Tower Of Power – Bump City/Tower Of Power tower-of-power



Released 28th October 2016

The second and third albums by multi-racial, brassy Bay Area Soul/Funk aggregation the Tower Of Power….Ian Canty asks “What is hip?” and finds out it isn’t him whatever the case…..

The Tower Of Power officially came into being when band founders Emilio Castillo and Stephen Kupka, both saxophonists, were urged to join forces by Emilio’s father, who could see the natural spark the two had. So was formed a long, long working relationship with much success into the bargain too. Though the band (who are still very much in existence and playing live today) would have many line up changes over the years they would always be marked out by their distinctive and large brass section which was called into perk up the works of many other artists over the years. They are probably the only people who recorded with the Monkees, the Grateful Dead and KMFMD (though I will be happy to be proved wrong on this point).

The influence of James Brown and the JBs is evident in the work of the Tower Of Power and for their two most successful albums which are featured here they employed the kind of tough Funk workouts that Brown had pioneered in the late 60s. Added to that they wore their own R n B roots with pride, plus were more than capable of knocking out some smooth floating Jazz/Soul ballads. Put that all together and you had a tempting recipe which paid off well for the T.O.P. in the early 70s.

It was with their second LP “Bump City” that Tower Of Power really came into their own (Rick Stevens replacing Rufus Miller as vocalist for this one, he sported a good James Brown style holler, but even so, he didn’t last long!) and started to see themselves becoming a fixture on the R n B and Billboard charts in the United States. Though there were a host of bands working in a similar field at the time as Funk exploded across the USA, T.O.P. managed to mark out some space of their own there with hot and heavy tracks like “You Got To Funkifize” (though I have no idea what that means) and “You Strike My Main Nerve” competing with slick love songs like the Jazz-inflected “Gone” and “You’re Still A Young Man” (which was their first big hit and also one of their most enduring songs). This one-two punch was leavened by tracks that picked up on their Soul background such as “Skating On Thin Ice” and the more Blues-themed “Flash In The Pan”. To be honest they were not quite the cutting edge of Funk and more in tune with the 60s big band Soul outfits, though reviewing them in 2016, the classification doesn’t seem to matter much.

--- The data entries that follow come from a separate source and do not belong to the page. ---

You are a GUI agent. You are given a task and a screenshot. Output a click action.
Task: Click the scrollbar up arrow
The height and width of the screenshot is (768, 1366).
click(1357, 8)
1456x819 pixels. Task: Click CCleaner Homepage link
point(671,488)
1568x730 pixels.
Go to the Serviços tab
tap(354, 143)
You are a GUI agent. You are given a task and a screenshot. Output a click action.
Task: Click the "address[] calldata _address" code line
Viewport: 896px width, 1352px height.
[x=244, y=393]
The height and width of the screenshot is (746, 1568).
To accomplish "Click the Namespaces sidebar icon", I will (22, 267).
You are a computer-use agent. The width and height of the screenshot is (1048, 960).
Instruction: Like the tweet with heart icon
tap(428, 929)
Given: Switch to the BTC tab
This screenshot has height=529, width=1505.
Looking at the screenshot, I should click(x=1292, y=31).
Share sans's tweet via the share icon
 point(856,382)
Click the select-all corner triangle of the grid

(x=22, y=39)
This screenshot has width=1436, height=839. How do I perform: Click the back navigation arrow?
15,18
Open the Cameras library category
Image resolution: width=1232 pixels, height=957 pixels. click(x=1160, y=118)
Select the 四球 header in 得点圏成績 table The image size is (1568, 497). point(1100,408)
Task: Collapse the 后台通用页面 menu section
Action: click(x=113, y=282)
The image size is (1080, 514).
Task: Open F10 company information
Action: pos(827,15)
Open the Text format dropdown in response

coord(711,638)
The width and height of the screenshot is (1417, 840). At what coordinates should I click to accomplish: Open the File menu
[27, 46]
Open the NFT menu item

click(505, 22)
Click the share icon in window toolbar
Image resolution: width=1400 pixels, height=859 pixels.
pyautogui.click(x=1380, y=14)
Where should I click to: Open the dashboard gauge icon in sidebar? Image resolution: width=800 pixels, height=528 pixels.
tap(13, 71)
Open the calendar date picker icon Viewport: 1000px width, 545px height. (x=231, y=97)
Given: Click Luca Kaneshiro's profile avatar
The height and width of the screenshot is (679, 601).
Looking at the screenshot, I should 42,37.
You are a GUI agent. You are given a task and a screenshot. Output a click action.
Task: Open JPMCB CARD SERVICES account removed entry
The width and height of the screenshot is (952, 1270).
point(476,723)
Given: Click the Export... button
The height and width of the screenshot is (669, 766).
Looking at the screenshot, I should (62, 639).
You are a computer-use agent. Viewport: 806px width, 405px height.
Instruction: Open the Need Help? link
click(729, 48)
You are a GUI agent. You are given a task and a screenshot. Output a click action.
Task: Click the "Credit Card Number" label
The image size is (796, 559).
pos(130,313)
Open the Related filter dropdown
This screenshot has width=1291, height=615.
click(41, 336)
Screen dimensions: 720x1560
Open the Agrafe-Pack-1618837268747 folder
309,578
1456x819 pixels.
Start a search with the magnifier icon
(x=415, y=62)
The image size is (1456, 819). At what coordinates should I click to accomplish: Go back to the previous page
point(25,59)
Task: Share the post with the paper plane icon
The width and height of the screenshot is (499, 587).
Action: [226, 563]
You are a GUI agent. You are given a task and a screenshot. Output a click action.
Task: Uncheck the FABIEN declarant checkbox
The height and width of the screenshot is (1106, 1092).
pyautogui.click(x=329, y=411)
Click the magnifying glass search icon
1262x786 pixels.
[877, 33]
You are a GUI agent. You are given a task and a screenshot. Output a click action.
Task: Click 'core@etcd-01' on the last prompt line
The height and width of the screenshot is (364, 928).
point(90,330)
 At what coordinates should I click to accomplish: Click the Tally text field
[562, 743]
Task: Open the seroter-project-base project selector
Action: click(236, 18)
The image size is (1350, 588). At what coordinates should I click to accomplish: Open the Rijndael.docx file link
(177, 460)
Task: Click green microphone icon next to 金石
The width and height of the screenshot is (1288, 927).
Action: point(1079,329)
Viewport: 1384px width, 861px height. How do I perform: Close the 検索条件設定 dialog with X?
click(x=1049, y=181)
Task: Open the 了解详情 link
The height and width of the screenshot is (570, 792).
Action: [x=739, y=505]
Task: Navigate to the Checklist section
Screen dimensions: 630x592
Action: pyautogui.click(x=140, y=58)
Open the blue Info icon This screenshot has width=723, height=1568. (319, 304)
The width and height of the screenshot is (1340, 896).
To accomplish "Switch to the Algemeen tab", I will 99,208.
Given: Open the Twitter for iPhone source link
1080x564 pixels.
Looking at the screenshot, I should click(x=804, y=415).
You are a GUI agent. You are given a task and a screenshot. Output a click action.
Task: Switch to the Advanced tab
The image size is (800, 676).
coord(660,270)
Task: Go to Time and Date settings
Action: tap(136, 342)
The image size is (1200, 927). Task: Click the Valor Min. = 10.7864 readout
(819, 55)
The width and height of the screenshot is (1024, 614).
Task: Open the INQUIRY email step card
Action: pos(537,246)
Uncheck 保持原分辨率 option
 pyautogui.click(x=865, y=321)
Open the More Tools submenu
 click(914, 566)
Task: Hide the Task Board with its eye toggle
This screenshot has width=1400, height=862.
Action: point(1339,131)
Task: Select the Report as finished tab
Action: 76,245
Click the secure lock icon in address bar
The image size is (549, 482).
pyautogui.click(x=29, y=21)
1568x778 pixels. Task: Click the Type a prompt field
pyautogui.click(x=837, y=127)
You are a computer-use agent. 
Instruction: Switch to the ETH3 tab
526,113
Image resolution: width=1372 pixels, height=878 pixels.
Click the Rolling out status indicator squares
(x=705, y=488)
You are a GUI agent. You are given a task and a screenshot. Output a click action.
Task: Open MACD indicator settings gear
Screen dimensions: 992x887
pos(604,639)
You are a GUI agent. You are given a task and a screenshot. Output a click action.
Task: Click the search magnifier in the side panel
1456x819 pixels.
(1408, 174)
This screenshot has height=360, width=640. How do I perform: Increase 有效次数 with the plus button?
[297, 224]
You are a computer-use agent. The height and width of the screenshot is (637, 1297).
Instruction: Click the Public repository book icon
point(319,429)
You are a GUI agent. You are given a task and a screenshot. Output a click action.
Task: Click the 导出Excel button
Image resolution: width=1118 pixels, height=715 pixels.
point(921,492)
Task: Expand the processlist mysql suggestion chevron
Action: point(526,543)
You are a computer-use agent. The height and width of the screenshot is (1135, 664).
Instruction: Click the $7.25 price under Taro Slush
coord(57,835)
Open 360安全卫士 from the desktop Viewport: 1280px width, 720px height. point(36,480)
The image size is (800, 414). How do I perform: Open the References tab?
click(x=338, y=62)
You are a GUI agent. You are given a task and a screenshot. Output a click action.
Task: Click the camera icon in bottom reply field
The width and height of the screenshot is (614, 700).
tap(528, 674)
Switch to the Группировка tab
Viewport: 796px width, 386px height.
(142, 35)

It worked as a decent enough record in itself but the Tower Of Power would be defined by their next album, the one where all the elements came together, the estimable, self-titled “Tower Of Power”. The revolving door policy went on and Stevens was out, succeeded by the longer serving, smoother-voiced Lenny Williams (who managed to stay on-board for the next three albums). Though sporting the standard “hot dancer followed by slick ballad” track-listing that was the basis for many a Funk/Soul album of the same year, Tower of Power managed to cook up more hits than misses and the ballads at least packed some punch. This LP got to number 15 in the US national charts, contained 3 hit singles and was the home to some of their very best work. Ensuing with the brilliant Proto-Funker “What Is Hip?” (possibly the basis for hipster Perry Haines’ New Romantic cash-in “What’s Funk?”). They even managed to put a little twist of Southern Soul (or even, dare I say it, Country Funk?) on the big hit, the delightfully creamy slowie “So Very Hard To Go”. “Get Yo’ Feet Back On The Ground” provides the bite, classic early 70s Funk, an intense, uptight groove with some wild guitar belying the looping gait of the rhythm. The horn section dominates throughout of course, but one shouldn’t discount the formidable drumming of David Garibaldi (note to self: don’t say “as a drummer, he takes the biscuit”)

Though their best and most successful record, Tower Of Power would remain remarkably resilient and their LPs would usually see good sales, though they tending to be looked at as a bit of a muso outfit as time went on. They were all excellent players obviously, but these two records have a spark and energy about them. Early on, they were more immediate, full-on powerful and fiery, keeping the groove constant, but also able to pull out a top quality Soul lurve song as well. Over these two records may have appeared a little behind the times back then, but they rarely put a foot wrong with their Blues background and Soul chops seeing them through to some thoroughly agreeable sounds.